Many patients with M.E may experience bouts of reactive depression due to the illness they are experiencing, but they are not necessarily clinically depressed. A clear indication of the difference between M.E and depression is that M.E is made significantly worse by exercise whereas depression is often improved by exercising, due to the release of adrenalin and endorphins. PECT AND SPECT scans show that M.E sufferers have damage/dysfunction to the brain stem, infection of the spinal chord and serious cardiac/blood flow abnormalities; people with depression don’t.

12) ‘The doctors claim there’s nothing wrong with your brain.’ Family member relating the opinions of GP’s who did no neurological test on me at all.

People who develop M.E often complain of and present with a wide and marked set of adverse neurological symptoms previously absent that soon become acute and overwhelming (particularly if they are coerced or forced to keep exercising as the condition develops).

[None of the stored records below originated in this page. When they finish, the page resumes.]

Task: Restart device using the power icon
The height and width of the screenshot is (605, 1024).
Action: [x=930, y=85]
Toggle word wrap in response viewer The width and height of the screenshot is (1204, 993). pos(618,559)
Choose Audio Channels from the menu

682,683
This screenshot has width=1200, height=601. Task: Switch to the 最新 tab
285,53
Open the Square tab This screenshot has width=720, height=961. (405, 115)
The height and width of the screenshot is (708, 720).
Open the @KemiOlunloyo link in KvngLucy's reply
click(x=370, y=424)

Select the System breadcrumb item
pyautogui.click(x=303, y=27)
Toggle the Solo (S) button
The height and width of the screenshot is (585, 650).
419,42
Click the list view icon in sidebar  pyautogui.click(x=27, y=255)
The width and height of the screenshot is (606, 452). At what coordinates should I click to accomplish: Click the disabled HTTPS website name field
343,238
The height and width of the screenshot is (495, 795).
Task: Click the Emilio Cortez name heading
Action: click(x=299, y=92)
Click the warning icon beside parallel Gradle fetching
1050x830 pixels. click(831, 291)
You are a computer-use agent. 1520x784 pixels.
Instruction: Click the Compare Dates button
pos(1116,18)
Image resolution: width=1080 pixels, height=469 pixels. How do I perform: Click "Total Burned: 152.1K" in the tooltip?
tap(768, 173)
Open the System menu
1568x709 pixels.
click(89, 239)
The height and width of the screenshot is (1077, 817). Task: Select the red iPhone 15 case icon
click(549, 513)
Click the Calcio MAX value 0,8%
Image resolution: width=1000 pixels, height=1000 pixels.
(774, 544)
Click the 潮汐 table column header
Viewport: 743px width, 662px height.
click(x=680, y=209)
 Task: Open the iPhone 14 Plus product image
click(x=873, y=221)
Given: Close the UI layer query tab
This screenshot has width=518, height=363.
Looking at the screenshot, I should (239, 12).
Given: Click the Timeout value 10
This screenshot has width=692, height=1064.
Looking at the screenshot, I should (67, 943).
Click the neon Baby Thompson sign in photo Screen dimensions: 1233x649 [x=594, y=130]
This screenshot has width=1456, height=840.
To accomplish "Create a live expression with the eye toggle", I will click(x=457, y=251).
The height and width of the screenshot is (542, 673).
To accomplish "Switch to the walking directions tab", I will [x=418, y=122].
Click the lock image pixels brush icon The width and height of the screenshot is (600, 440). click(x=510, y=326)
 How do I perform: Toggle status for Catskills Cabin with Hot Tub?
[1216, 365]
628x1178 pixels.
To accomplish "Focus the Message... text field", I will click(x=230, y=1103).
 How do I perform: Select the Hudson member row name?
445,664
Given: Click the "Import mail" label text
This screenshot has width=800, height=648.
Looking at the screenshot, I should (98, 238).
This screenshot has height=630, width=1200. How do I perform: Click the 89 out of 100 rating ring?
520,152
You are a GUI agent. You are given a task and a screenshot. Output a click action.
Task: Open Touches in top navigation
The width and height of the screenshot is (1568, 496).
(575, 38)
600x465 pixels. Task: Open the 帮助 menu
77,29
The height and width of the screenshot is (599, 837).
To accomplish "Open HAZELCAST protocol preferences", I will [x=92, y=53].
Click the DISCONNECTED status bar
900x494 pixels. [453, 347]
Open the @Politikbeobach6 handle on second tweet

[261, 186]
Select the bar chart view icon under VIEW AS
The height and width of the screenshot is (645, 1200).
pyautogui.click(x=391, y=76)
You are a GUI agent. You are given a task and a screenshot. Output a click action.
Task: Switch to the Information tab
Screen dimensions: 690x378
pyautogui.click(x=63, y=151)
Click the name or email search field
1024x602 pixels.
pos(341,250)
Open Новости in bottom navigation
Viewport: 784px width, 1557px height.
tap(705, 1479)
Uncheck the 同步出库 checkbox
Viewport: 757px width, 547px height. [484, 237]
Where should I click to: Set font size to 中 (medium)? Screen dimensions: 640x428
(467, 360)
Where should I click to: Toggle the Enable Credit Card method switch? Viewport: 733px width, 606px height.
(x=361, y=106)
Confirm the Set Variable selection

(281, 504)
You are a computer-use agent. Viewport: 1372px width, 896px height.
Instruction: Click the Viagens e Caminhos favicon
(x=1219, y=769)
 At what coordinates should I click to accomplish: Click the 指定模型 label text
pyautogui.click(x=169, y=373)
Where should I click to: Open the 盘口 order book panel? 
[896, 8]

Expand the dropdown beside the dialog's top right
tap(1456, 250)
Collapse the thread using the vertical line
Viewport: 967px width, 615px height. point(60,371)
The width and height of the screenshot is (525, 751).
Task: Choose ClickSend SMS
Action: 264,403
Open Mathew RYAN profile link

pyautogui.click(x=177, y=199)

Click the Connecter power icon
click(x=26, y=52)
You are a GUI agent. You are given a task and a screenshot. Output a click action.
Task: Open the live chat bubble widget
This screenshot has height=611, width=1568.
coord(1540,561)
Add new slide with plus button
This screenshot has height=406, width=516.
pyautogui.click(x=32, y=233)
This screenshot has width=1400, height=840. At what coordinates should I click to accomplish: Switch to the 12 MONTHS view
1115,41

Alongside the clear evidence of PECT and SPECT scans showing dysfunction at many levels simultaneously in M.E, ENT tests often confirm marked balance dysfunction, problems with the inner-ear canals and abnormal eye movements/dysfunction in sensory organs which are extensions of the nervous system. The spinal chords of people with M.E who die often show marked damage and severe infection in autopsies. Clearly, the evidence indicates there is something seriously wrong with M.E sufferer’s brains and the symptoms are NOT ‘imaginary’ as we have been mislead to believe.

13) ‘M.E seems to be a collective experience.’ ‘M.E is epidemic.’ Complementary practitioner/writer on herbalism.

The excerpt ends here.